A Mongol-Japanese-Russian Alaska? Independent From the US To This Day?

Here's another goodie from (the alternate-history forum)--a timeline entitled "A History Of Alyska To The Year 1900." The author seems to have created this scenario as a setting for fiction, much like I've done with a lot of timelines I've posted on the site, and it's pretty cool-sounding.

The timeline starts out with an introduction written in-universe as a definitive history of Alyska written by one of its citizens. The narrator states that the kingdom is little-known due to its problems with the United States (which still exists in this timeline, even with a divergence during the reign of Kublai Khan) and he'd like to set the record straight. Based on the narrator's own name, the names of some of the cities, and the name of the kingdom itself, it appears to be culturally Russian, but the history of Alyska goes much, much further back.

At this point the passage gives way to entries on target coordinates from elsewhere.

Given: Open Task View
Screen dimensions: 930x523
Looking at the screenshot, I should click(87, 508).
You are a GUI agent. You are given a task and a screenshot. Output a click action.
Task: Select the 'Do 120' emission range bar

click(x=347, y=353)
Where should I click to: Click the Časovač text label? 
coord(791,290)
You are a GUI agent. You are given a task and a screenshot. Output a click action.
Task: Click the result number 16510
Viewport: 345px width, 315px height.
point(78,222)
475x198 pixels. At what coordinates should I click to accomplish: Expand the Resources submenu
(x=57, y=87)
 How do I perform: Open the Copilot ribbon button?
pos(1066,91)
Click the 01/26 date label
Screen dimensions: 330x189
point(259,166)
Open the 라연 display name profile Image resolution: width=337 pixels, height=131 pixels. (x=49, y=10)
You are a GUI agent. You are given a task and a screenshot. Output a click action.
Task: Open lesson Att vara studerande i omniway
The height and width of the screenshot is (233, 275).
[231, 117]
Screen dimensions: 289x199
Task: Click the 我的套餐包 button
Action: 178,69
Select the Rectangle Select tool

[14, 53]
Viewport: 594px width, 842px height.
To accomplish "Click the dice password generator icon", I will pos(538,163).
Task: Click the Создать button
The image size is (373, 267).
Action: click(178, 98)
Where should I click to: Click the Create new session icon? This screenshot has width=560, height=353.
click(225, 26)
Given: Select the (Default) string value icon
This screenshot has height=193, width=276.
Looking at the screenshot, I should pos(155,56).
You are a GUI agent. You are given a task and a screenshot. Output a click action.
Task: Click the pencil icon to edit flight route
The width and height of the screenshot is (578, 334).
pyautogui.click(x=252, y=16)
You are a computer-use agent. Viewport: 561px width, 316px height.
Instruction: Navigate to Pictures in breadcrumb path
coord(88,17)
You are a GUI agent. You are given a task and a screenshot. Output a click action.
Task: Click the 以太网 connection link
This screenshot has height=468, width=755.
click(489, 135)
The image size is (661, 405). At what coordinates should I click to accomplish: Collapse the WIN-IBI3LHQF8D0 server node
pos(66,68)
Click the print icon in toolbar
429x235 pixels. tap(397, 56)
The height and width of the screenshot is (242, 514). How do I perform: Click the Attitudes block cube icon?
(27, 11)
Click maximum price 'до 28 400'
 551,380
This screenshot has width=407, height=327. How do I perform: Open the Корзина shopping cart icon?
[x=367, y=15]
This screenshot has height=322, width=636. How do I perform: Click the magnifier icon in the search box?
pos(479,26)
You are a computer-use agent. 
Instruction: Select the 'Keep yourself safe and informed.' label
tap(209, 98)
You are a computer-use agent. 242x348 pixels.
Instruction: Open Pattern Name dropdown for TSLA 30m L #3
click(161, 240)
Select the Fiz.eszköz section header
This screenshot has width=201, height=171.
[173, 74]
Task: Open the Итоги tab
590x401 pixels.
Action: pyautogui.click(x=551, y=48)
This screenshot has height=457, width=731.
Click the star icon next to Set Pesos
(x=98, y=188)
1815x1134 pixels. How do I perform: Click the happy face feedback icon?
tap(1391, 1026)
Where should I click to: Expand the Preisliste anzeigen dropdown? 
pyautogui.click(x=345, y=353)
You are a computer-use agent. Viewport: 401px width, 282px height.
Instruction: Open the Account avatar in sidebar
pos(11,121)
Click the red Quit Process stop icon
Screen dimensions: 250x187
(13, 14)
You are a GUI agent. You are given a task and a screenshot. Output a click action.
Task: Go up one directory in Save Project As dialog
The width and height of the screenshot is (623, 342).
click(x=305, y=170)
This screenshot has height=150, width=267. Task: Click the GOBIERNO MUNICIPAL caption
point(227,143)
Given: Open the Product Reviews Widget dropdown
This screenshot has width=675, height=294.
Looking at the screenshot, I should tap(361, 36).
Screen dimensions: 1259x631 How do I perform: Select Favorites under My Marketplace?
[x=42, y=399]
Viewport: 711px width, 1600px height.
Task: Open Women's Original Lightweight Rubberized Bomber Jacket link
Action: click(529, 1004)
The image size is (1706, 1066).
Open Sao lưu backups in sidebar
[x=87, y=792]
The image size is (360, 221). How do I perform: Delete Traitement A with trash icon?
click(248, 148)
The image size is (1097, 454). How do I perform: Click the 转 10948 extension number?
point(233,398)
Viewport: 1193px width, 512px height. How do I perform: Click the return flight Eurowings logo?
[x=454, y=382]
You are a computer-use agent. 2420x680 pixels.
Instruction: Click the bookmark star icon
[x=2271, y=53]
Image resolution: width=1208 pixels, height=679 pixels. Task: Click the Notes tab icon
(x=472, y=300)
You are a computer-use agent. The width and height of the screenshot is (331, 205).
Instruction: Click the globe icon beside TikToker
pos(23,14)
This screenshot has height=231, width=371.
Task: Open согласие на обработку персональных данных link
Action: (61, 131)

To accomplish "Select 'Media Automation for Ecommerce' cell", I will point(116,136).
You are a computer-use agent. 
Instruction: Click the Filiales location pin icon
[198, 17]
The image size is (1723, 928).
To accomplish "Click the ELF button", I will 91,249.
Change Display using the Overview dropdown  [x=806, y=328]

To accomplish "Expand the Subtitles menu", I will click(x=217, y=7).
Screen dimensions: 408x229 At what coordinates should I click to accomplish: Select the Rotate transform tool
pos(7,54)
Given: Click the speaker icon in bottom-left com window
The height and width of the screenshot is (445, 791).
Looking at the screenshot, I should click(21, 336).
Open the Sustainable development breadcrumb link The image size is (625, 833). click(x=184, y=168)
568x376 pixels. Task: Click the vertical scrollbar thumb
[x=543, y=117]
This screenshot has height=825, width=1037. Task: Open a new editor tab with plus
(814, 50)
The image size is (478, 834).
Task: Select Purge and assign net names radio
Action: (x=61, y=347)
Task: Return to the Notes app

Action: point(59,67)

Highlights of the timeline:

*A Mongol settlement is established in North America by Kublai Khan as sort of a vanity project after the Mongol navy, exploring north of Japan, follows the islands to the Alaskan mainland. Although the settlement ultimately fails due to more urgent priorities in Mongol China, knowledge of the mysterious land across the water and that there'd once been trade between it and Asia and Mongol and Chinese settlement there never leaves the Asian consciousness. And owing to misconceptions and miscommunications, many people believed that this lost colony was the source of the Mongol khans' great wealth, giving people incentive to go looking for it later.

*Owing to their interactions with literate, state-based Asian societies, the Tlingit people form a sort of miniature empire further south after the early Mongol-Chinese settlers push them out of their original lands.

*Although the early Japanese explorers of Alaska don't find the rumored Mongol city of gold, they do realize how incredibly rich the fishing is, and that becomes the basis for Japanese colonization of Alaska. There's a theory that Basque fishermen were active in the Grand Banks/Newfoundland area of present-day Canada before Columbus, but to them it was just a place to fish and then dry their fish rather than a "New World."

*The Japanese government comes to use Alaska as a dumping ground for disgraced samurai, illegitimate children of the nobility, criminals, etc. and then when said people's descendants begin using it as a base for piracy, ends up waging a trans-oceanic war to bring these people under control. This whole scenario reminded me of Henry II forcing the lords of Ireland into submission lest they cause problems later. 

*Alyska is not considered part of "the Western world," which means it's either considered part of the Asian sphere (given its founding that would make sense), the Orthodox/Russian sphere, or the Communist world.

The author hasn't posted an update in several days, but his most recent post indicates he's going to discuss how Alaska functions under the rule of the Ashikaga Shogunate, how the Tlingit state develops, and the impact of the later Japanese colonization on other native peoples. Definitely looking forward to this.